Trama. La storiellina dopo la prima mezz’ora si fa davvero stentata. Miserella. Mondo immaginario-mondo reale. La mamma boomer e la figlia moderna che non si parlano. Redenzioni, in numero di troppe. Mille metafore tutte assieme e manco mescolate. Gli autori devono sempre stare attenti all’omelia. Il pulpito è bello quando dura poco: il messaggio importante è un’arte, se non sei capace, pare sempre che ti stiano schiacciando la faccia nel piatto per farti mangiare. Lo spettatore è scemo, sì, ma fino a un certo punto. Pietà di noi, meno lezioncine fateci il piacere. Vedi il monologo di America Ferrera, che dovrebbe essere il punto alto e invece è il crepaccio.

Il monologo America Ferrera, appunto. Purtroppo è vecchissima solfa e condita pure male. Il migliore editoriale sui corpi moderni e le fregature autoinflitte l’ha scritto Tina Fey più di dieci anni fa, in Bossypants (se proprio andavate cercando un capolavoro di femminismo, eccolo):

Penso che il primo vero cambiamento dell’immaginario, per i corpi, sia venuto dopo J-Lo.
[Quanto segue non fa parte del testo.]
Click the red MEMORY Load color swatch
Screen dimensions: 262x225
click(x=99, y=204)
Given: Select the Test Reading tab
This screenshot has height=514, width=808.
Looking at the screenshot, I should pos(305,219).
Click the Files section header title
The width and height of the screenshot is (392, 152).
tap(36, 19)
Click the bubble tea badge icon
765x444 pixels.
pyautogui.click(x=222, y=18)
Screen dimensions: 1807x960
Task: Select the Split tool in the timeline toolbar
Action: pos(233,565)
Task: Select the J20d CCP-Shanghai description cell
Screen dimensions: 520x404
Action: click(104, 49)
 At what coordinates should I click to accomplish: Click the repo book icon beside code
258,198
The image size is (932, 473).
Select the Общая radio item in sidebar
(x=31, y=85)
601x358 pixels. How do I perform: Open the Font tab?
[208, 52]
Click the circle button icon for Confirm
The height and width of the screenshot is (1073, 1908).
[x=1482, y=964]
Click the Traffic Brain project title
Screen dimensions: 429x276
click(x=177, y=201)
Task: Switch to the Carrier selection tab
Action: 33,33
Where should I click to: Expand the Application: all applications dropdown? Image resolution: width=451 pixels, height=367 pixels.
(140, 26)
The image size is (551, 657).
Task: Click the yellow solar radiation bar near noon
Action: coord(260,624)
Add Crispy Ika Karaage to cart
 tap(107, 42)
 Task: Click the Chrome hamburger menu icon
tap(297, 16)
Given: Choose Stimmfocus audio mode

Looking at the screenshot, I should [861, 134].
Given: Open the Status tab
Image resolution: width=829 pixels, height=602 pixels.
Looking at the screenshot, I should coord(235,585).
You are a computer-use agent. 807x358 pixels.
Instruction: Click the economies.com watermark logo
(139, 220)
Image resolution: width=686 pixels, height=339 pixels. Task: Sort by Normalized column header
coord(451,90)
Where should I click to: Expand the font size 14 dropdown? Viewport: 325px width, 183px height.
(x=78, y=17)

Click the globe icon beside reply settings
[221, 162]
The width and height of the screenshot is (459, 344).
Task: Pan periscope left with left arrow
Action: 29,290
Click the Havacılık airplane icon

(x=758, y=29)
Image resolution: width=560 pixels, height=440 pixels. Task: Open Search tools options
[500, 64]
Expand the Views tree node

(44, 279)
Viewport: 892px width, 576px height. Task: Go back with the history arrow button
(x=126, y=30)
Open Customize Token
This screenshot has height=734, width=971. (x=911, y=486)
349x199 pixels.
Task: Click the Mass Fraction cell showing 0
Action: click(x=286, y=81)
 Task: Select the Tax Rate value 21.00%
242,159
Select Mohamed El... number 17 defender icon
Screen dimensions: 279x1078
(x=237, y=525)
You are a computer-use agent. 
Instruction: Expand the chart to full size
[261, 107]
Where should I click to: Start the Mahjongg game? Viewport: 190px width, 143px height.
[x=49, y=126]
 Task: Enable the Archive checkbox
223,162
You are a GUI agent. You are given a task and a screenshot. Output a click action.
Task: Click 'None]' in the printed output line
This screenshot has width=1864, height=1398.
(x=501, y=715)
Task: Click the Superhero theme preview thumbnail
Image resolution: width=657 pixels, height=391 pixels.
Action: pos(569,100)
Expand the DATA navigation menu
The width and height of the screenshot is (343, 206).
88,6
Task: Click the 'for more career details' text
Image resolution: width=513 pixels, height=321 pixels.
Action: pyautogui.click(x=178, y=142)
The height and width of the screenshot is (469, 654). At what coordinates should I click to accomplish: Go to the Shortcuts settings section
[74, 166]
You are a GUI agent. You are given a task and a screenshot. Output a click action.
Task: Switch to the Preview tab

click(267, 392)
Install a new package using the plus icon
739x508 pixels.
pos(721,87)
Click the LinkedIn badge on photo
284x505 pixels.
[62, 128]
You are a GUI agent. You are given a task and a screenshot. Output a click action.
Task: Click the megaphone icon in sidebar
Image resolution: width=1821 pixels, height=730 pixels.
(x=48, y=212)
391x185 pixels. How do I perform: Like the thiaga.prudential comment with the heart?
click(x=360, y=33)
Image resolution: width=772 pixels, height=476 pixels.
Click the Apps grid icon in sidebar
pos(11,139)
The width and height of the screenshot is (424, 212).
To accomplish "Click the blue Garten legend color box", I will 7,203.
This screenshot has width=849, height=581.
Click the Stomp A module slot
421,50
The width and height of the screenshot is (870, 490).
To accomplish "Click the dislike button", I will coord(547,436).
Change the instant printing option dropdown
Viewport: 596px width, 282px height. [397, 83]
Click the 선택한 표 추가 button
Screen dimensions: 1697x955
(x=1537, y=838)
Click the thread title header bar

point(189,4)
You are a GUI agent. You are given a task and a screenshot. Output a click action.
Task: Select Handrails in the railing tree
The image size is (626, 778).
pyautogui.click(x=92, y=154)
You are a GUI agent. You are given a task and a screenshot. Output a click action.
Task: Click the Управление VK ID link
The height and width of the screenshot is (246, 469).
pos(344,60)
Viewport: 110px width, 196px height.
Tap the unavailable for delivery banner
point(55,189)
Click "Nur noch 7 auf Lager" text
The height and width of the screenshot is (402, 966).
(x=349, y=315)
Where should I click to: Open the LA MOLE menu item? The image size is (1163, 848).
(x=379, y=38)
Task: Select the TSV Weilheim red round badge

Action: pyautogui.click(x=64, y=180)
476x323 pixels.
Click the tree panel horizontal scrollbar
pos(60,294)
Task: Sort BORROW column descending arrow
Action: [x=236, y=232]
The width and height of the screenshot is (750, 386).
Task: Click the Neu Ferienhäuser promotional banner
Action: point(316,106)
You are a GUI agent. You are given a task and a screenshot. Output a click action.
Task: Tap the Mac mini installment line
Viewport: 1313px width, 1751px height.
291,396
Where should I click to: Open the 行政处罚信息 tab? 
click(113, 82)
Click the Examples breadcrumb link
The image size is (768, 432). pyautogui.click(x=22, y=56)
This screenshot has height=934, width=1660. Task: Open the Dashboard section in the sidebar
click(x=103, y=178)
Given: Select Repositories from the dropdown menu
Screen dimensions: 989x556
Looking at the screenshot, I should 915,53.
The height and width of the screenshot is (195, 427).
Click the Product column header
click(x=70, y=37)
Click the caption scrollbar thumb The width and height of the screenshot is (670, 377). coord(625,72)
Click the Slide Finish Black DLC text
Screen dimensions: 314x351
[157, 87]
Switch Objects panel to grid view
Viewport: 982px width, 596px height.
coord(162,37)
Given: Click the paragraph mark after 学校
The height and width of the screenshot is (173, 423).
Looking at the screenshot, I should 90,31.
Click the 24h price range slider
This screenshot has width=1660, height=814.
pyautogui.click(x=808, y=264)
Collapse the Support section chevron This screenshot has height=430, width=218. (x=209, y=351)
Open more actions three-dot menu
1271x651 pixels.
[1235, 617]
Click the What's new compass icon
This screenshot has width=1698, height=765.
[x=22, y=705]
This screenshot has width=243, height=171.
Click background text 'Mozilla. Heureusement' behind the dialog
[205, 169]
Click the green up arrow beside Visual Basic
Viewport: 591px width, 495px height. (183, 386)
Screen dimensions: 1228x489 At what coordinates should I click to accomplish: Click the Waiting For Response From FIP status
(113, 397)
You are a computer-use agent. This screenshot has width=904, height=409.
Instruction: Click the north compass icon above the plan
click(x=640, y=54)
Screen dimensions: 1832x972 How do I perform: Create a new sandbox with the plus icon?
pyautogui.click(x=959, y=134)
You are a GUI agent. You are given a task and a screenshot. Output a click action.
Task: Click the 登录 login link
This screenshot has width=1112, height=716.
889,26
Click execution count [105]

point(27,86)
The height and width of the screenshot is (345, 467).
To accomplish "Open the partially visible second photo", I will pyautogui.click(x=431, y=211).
Era la prima volta che essere larga scala in zona sedere diventava mainstream. Le ragazze iniziarono a volere i culi, e i maschi erano finalmente liberi di ammettere che gli erano sempre piaciuti. E poi, due secondi dopo, boom, Beyoncé portò le cosce. Così da quel giorno in poi le donne capirono che la diversità era un valore e tutte le forme e tutte le taglie divennero bellissime.

Scherzavo. Ci avrete mica creduto? Quello che hanno fatto Beyoncé e J-Lo è solo aggiungere altre tacchette alla lista di quello che devi avere per essere considerata bella. Adesso a ogni femmina servono labbra latine carnose, piccolo naso classico, pelle liscia da asiatica e abbronzatura tono California, culo da ballerina giamaicana, gambe da svedese, braccia di Michelle Obama e tette da Barbie.

La persona più vicina a questo modello al momento è Kim Kardashian, che come tuttisanno è un esperimento dei russi per sabotare i nostri atleti.

La scena semifinale. Con lacrima. Barbie vuole provare i sentimenti. Povera creatura, quanta plastica ha sopportato. Greta Gerwig torna in sé due minuti dopo, s’accorge che ha zuccherato troppo questo té freddo estivo e manda Barbie dal ginecologo a chiedere una vagina. Risatelle del pubblico. Titoli di coda. Ci si guarda in faccia tra vicini di posto cercando recensioni. Interessante esperimento andare a vedere questo film, rimani giusto in bilico tra “pensavo meglio” e “pensavo peggio”.